Below this line is the material. Write out only its lines from the one containing "Task: Click the Huobi row label" through the one containing "Click info icon", both kept, exactly.

[SOURCE MATERIAL — start]

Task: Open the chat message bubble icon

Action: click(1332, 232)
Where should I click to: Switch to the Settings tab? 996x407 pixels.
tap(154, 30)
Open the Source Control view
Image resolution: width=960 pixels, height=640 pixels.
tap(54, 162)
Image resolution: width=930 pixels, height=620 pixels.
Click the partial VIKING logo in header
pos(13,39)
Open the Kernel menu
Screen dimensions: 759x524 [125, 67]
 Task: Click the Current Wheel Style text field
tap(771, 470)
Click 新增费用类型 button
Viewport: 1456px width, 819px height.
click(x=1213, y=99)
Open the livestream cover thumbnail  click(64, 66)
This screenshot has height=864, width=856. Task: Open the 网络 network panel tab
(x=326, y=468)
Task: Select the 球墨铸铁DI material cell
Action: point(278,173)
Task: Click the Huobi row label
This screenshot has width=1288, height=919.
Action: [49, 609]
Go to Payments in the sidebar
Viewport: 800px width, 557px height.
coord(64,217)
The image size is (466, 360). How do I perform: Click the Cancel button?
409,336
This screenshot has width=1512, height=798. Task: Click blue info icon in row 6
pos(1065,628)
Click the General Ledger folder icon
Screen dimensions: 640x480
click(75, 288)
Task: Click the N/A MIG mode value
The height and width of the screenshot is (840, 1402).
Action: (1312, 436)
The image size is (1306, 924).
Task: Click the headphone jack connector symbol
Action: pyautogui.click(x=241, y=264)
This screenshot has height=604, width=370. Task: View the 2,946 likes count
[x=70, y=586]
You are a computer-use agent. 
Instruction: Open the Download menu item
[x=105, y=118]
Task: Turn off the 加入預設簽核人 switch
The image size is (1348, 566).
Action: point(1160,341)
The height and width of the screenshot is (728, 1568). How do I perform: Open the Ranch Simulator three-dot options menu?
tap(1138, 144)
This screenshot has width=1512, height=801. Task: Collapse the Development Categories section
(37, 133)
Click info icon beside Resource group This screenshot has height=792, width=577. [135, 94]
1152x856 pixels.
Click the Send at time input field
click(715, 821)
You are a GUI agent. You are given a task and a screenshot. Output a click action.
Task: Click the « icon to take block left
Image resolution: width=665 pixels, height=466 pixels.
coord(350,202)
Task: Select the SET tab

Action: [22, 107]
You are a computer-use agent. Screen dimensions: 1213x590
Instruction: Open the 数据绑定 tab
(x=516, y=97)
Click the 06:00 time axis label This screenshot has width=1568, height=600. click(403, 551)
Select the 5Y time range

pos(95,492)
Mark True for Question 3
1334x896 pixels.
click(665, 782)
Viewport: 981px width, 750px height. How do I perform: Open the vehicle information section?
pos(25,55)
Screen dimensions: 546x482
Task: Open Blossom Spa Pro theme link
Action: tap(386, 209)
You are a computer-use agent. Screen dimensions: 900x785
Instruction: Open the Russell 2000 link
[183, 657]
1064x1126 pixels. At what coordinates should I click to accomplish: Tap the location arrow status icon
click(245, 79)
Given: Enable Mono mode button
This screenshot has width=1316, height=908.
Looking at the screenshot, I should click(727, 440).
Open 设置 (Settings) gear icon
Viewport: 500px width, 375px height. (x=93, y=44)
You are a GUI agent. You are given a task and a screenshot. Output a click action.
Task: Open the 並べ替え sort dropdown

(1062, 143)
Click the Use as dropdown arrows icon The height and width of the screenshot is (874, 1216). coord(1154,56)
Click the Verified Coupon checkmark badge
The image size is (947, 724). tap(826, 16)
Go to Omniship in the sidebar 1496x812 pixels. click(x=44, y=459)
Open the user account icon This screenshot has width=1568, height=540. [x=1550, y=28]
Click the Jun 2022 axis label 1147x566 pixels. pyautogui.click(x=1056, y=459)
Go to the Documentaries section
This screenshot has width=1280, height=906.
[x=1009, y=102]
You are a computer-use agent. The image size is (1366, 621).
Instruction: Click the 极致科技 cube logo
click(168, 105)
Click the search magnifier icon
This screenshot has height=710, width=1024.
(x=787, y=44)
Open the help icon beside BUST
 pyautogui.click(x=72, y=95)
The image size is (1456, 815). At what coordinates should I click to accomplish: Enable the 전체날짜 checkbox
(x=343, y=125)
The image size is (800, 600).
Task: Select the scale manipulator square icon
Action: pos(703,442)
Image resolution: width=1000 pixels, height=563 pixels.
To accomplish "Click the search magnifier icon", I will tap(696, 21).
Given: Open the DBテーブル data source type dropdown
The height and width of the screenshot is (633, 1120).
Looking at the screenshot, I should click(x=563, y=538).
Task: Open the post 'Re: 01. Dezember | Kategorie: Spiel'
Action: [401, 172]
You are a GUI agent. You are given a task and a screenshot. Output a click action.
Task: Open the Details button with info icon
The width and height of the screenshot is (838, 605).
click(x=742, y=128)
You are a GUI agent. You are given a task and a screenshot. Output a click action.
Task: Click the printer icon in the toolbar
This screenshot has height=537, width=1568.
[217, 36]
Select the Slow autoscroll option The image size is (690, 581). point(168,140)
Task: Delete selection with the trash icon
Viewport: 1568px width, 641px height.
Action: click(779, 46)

[SOURCE MATERIAL — finish]

REPLY TO THE TASK —
Task: Click the Huobi row label
This screenshot has width=1288, height=919.
Action: [49, 609]
Go to Payments in the sidebar
Viewport: 800px width, 557px height.
coord(64,217)
The image size is (466, 360). How do I perform: Click the Cancel button?
409,336
This screenshot has width=1512, height=798. Task: Click blue info icon in row 6
pos(1065,628)
Click the General Ledger folder icon
Screen dimensions: 640x480
click(75, 288)
Task: Click the N/A MIG mode value
The height and width of the screenshot is (840, 1402).
Action: (1312, 436)
The image size is (1306, 924).
Task: Click the headphone jack connector symbol
Action: pyautogui.click(x=241, y=264)
This screenshot has height=604, width=370. Task: View the 2,946 likes count
[x=70, y=586]
You are a computer-use agent. 
Instruction: Open the Download menu item
[x=105, y=118]
Task: Turn off the 加入預設簽核人 switch
The image size is (1348, 566).
Action: point(1160,341)
The height and width of the screenshot is (728, 1568). How do I perform: Open the Ranch Simulator three-dot options menu?
tap(1138, 144)
This screenshot has width=1512, height=801. Task: Collapse the Development Categories section
(37, 133)
Click info icon beside Resource group This screenshot has height=792, width=577. [135, 94]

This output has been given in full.